Sunday, May 13, 2018

Mama

"Mama, you taught me to do the right things
So now you have to let your baby fly...


Mama, there's no way you'll ever lose me
And giving me away is not goodbye”

—“Mama,” Carrie Underwood


Dear Thi,

Today is May 13, 2018. Today is the day you were supposed to have joined us earthside, your official due date, but I have laid you in the ground for four-and-a-half months. Today I live through a very different sort of Mother’s Day. I have dreaded this day since finding out that you were gone. Every mother remembers the ones she lost, and you, my special girl, punctuate this ironic twist of a holiday with your due date.

Daycare crafty gifts from Luc, and flowers from a friend to commemorate Thi

You can’t imagine the sights and memories that bombard me in the weeks that passed. How I see your name belonging to different, living women and think of you. How my throat lumps up when I see little girls teetering around at the park in summer dresses, making me think of what you could have grown up to be like. How my stomach would knot when I realize your big brother is starting to understand, telling me, “Baby gone” when he touches my stomach, or, “Little sister sleeping” when we walk past a serene garden of boulders that remind him of your gravesite.
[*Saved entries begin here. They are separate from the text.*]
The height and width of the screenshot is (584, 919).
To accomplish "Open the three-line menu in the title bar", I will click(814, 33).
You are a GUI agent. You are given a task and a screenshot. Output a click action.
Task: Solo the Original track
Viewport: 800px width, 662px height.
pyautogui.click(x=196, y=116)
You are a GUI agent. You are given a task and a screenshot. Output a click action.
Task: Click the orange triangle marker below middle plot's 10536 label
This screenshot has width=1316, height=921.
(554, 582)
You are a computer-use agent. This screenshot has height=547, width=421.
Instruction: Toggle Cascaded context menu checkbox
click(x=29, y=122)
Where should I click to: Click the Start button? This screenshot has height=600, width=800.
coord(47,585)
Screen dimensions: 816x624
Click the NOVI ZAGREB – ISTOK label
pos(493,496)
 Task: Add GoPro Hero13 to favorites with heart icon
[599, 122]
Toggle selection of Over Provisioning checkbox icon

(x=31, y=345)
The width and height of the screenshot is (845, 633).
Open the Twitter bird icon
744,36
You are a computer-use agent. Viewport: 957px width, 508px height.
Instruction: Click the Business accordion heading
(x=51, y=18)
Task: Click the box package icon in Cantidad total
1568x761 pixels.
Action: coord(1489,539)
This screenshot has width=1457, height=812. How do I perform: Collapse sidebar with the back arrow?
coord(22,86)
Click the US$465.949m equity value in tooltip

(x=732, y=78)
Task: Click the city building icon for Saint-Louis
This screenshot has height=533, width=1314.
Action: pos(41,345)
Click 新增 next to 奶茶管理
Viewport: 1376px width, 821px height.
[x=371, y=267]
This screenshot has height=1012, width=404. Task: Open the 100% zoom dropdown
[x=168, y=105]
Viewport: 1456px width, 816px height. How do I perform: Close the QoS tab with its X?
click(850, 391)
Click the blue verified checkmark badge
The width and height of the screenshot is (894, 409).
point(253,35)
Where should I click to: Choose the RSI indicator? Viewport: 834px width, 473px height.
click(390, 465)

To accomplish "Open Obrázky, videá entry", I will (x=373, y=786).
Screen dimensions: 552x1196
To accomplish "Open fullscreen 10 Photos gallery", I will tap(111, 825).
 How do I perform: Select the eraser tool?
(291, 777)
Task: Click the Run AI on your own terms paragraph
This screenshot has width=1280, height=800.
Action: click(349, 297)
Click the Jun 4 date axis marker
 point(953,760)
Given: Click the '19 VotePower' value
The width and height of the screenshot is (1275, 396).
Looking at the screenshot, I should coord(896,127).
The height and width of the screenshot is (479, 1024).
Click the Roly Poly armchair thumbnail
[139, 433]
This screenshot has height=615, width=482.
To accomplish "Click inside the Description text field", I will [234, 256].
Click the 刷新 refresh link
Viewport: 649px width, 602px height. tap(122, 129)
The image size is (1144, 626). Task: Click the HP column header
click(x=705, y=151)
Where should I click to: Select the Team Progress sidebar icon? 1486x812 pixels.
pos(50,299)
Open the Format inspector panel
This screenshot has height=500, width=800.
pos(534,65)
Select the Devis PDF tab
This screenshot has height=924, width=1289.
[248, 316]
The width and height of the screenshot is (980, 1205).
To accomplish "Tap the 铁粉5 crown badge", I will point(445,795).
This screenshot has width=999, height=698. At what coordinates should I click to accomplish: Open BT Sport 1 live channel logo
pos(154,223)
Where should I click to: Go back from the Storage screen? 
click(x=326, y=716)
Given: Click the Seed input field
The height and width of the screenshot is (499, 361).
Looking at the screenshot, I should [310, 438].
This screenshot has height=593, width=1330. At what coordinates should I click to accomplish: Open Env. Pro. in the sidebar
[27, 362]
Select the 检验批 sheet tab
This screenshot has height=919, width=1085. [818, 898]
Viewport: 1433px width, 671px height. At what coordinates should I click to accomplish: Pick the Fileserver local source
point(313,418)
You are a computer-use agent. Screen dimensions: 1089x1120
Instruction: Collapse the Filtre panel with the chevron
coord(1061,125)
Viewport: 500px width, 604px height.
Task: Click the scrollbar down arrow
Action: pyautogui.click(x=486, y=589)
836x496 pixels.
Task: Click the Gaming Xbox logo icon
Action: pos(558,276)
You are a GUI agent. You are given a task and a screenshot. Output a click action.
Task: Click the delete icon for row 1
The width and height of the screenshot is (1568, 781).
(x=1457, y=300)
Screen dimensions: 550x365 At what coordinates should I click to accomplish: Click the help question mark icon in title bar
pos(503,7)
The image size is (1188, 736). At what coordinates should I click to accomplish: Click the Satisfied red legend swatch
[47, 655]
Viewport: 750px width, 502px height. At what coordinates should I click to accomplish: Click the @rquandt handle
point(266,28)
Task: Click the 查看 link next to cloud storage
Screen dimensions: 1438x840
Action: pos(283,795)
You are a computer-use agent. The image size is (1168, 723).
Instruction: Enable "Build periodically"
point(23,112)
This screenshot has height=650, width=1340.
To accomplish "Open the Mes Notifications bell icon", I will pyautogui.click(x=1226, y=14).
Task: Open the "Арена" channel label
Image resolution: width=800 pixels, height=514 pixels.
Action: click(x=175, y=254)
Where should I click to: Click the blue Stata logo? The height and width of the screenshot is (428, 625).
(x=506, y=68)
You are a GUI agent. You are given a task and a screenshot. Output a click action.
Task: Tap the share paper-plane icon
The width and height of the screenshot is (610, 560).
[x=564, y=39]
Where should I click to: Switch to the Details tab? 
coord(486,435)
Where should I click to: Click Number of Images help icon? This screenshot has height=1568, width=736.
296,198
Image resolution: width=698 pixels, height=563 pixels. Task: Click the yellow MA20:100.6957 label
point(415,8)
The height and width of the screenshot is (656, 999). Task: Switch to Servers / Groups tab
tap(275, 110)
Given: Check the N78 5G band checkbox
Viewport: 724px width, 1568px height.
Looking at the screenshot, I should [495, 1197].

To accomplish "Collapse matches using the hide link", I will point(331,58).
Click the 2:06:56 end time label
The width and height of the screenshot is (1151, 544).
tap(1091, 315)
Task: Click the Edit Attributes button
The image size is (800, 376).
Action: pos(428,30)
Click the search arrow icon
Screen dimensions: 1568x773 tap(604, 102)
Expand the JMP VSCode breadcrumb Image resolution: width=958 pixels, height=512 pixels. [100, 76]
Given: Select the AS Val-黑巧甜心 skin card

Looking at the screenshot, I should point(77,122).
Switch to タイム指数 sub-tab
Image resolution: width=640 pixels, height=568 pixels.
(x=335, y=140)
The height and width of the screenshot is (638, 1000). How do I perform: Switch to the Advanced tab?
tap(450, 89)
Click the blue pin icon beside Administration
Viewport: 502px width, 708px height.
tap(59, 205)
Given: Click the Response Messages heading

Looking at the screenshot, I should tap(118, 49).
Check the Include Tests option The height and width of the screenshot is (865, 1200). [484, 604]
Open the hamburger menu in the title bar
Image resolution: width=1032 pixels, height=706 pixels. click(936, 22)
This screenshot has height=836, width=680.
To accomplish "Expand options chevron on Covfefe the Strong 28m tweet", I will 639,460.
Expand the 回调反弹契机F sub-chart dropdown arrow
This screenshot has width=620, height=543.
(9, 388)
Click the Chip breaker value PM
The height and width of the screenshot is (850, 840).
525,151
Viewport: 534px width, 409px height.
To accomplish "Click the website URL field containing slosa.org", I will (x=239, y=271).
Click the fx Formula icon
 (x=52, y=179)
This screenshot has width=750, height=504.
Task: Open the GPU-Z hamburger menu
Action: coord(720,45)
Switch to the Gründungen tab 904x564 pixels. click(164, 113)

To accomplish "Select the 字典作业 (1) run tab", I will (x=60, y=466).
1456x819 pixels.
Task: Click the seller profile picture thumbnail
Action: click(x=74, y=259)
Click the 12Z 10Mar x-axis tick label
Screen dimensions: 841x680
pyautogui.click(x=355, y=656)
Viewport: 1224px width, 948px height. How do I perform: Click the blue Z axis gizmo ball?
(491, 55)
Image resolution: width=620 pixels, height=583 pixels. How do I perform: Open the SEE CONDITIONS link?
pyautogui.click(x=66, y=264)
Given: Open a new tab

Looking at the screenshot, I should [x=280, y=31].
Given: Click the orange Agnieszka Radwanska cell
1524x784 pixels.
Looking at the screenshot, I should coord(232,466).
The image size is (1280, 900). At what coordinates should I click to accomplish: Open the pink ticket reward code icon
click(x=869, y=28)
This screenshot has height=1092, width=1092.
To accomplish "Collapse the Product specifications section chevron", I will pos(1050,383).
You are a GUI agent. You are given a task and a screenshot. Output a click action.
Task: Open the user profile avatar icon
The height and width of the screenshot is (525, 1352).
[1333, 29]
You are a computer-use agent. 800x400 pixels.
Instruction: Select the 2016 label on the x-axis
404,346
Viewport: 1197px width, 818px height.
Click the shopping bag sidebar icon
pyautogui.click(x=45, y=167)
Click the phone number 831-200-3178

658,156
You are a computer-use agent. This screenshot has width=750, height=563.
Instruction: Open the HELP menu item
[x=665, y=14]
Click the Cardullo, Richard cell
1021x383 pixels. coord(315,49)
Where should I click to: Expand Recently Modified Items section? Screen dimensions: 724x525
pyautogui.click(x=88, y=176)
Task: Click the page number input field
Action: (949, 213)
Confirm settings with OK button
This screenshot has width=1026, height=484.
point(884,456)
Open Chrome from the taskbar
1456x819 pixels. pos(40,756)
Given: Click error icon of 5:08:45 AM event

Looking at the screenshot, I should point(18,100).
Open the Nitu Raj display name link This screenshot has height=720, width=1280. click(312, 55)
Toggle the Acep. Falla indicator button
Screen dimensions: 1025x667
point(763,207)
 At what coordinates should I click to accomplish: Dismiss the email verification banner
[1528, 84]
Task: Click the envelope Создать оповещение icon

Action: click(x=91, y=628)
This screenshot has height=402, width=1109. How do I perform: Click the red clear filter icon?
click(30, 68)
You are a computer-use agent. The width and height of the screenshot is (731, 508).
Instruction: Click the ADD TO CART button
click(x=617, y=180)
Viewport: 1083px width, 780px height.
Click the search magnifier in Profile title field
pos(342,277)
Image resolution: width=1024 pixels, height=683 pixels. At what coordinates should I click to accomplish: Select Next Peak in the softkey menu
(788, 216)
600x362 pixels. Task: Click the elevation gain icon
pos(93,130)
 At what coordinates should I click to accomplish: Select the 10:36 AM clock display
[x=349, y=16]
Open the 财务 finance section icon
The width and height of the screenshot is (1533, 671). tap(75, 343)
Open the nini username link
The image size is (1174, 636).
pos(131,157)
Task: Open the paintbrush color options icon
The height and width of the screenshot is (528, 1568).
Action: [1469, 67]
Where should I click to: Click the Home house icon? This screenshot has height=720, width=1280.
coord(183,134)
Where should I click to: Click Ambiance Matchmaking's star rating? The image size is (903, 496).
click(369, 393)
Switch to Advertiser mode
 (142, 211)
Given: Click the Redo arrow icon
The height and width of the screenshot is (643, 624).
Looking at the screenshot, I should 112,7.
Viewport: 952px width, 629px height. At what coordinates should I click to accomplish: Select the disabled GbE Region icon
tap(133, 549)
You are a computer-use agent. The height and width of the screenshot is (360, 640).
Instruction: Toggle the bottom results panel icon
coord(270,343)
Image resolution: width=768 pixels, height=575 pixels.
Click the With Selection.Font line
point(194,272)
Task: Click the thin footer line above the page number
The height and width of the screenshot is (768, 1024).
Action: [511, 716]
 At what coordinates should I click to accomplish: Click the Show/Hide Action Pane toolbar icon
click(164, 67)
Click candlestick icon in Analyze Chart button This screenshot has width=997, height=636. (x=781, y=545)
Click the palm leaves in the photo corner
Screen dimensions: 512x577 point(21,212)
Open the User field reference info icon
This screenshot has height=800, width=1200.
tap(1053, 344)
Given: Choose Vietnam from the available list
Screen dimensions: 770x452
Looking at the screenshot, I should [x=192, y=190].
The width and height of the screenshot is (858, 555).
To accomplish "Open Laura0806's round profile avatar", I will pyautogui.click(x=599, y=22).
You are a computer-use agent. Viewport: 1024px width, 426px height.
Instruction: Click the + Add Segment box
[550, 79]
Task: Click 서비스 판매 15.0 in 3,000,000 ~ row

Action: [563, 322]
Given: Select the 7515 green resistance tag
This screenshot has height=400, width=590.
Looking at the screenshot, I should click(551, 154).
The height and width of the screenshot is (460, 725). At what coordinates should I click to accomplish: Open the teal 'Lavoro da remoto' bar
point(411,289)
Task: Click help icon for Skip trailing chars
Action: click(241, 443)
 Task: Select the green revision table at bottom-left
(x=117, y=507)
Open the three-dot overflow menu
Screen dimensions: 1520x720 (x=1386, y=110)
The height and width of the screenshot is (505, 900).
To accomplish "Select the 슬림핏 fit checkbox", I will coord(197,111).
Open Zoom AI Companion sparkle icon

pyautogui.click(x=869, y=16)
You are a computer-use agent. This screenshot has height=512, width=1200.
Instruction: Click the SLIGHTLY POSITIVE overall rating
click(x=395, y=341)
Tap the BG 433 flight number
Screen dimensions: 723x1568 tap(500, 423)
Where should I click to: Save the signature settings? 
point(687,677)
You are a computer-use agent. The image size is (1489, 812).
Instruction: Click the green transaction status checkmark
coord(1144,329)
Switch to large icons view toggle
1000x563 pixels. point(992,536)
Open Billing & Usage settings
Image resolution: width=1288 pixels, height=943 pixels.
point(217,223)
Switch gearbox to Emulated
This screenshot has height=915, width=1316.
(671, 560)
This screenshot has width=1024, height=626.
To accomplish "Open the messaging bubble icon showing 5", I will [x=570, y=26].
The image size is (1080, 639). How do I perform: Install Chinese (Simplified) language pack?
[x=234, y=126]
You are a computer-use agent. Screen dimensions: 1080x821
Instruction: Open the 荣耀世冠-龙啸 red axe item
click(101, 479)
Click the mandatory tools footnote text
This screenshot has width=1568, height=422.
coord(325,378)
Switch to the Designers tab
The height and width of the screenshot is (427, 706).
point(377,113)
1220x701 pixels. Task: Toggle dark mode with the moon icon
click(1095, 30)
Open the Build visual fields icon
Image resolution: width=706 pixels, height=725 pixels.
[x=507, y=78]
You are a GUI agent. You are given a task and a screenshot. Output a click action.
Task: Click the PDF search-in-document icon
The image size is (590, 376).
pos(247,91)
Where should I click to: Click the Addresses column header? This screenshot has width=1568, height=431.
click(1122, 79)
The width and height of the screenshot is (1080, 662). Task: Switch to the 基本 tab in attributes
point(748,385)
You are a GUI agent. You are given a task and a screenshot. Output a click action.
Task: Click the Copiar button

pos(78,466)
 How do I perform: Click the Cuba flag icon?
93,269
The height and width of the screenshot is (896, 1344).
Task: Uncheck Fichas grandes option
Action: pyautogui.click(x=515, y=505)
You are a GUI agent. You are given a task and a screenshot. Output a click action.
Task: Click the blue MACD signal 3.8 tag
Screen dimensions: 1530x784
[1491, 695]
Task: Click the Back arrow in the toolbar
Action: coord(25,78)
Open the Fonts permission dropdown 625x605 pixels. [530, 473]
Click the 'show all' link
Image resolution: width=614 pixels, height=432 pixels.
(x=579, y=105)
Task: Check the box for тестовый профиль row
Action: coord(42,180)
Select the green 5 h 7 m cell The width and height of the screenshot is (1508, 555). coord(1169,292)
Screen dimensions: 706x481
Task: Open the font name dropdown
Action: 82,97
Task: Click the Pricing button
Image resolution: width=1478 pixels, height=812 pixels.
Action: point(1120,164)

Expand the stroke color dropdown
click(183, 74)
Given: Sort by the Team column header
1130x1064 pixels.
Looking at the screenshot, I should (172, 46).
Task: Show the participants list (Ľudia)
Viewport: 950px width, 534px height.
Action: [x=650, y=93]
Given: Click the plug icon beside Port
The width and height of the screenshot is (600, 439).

These days, I distract myself from the pain. I feel too much, followed by the numbness of nothing. I keep busy, but I also catch myself staring into space. I remember to savor the taste of my favorite foods, and then I have no appetite. I sleep entirely too much, or I’d be wide awake in the dead of the night, anxiety causing my heart to pound as my thoughts flutter back to the night of your birth, contractions tightening my body, the awful knowledge that you would soon be expelled from me, already dead. I ride the ups and downs of life, the very gift that was so suddenly ripped from you.

Today, I once again think about what this holiday means to different people. The children of mothers. The mothers with children. Those who yearn to be mothers, like once upon a time when I struggled against a childless fate. And then your brother Luc came into my life and made me a mommy. For that, I’ll always be grateful. I plunged headlong into this role, and I would not give it up for anything.

I live in a duality of worlds; I strive to be present for the living, but often, my thoughts stray to the dead.


Mother's Day Dinner at Strait's


For the past 2.5 years, I learned how to be a mother to a child. But now I also know what it is like to be a mother without one.